======== DATA FOR PROCESSING ========
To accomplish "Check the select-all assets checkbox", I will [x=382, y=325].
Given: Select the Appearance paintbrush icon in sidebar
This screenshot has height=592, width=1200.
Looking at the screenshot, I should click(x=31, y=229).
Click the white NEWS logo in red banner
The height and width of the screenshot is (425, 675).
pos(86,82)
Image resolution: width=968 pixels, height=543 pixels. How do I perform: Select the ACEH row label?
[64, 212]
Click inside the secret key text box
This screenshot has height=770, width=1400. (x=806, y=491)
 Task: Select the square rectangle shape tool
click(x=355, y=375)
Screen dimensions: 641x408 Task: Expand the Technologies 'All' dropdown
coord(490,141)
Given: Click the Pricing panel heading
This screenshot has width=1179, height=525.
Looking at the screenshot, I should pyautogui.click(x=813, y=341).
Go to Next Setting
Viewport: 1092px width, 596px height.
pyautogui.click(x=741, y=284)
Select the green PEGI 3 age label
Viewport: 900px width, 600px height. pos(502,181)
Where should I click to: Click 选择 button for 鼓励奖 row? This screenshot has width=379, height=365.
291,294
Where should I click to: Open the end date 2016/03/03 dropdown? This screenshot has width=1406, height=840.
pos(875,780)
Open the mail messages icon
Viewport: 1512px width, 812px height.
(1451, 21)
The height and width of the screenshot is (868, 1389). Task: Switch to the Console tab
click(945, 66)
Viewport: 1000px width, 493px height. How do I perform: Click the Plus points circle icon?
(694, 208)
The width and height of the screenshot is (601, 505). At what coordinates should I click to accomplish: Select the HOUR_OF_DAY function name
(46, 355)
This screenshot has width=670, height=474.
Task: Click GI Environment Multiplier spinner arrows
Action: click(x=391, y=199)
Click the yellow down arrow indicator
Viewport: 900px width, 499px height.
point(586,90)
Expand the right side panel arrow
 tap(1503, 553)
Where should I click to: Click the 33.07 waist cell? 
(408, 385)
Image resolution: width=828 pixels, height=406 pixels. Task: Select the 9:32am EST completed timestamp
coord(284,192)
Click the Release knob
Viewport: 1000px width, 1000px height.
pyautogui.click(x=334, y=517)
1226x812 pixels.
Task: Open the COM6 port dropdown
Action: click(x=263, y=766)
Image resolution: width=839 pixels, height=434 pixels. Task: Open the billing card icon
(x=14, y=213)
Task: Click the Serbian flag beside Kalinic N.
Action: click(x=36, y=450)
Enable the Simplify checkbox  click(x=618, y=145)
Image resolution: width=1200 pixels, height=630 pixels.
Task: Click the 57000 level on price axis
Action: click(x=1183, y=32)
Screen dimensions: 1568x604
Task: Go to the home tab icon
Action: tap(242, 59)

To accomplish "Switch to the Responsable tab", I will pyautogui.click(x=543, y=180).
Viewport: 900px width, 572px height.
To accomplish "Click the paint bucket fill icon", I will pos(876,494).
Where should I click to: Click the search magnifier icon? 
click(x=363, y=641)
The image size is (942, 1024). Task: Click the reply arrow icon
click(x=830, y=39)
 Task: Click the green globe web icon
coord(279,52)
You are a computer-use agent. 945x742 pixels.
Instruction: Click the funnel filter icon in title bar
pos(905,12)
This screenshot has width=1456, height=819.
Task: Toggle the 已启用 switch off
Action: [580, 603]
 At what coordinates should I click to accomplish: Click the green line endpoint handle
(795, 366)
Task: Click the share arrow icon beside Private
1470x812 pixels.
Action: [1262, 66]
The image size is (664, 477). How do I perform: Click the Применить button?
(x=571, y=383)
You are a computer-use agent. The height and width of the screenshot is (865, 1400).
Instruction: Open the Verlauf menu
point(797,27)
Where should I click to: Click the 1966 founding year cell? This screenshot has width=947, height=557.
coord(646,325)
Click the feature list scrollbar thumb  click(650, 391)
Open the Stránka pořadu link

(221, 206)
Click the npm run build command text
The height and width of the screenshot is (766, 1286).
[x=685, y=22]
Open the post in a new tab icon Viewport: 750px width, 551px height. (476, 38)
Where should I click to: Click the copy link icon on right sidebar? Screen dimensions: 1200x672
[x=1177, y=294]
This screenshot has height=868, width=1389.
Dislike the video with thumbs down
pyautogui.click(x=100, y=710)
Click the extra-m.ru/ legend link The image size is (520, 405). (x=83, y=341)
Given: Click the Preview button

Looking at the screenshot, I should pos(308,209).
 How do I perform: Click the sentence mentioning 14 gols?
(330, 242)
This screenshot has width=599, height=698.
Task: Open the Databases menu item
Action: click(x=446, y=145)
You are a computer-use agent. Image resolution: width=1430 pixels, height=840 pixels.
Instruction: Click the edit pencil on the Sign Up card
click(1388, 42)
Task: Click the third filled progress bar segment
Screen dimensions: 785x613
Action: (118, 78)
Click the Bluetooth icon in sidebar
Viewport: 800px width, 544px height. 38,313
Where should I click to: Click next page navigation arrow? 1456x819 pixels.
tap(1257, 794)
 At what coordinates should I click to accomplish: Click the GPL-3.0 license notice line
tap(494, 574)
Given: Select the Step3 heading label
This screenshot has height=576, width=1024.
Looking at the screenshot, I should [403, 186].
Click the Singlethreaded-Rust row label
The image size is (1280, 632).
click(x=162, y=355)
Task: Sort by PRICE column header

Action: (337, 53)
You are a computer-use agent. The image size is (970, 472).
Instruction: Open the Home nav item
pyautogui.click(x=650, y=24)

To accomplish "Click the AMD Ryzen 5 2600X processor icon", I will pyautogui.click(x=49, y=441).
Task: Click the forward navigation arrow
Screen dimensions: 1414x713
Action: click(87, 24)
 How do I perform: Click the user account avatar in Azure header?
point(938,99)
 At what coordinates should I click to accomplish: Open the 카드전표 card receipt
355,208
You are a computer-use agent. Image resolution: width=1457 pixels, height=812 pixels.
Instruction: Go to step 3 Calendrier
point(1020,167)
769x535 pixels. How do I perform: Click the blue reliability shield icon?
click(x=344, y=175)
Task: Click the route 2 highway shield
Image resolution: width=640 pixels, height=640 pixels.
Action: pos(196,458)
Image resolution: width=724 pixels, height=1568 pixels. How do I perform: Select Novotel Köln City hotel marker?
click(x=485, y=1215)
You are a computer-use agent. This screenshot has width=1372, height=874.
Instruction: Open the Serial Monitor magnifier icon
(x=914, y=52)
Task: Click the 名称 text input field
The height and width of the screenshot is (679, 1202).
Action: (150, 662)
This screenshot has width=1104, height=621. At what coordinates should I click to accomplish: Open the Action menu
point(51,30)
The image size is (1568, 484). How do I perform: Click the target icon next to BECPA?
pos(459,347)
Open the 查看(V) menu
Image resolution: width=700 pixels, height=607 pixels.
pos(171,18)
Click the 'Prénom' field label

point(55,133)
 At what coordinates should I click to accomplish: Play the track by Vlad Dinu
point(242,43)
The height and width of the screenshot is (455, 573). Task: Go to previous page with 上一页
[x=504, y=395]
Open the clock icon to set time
========
YOUR INSTRUCTIONS →
Which lines in the records above include the word "agent"? Copy them out.

WRITTEN REPLY →
You are a computer-use agent. 945x742 pixels.
You are a computer-use agent. The height and width of the screenshot is (865, 1400).
You are a computer-use agent. Image resolution: width=1430 pixels, height=840 pixels.
You are a computer-use agent. The image size is (970, 472).
You are a computer-use agent. Image resolution: width=1457 pixels, height=812 pixels.
You are a computer-use agent. This screenshot has width=1372, height=874.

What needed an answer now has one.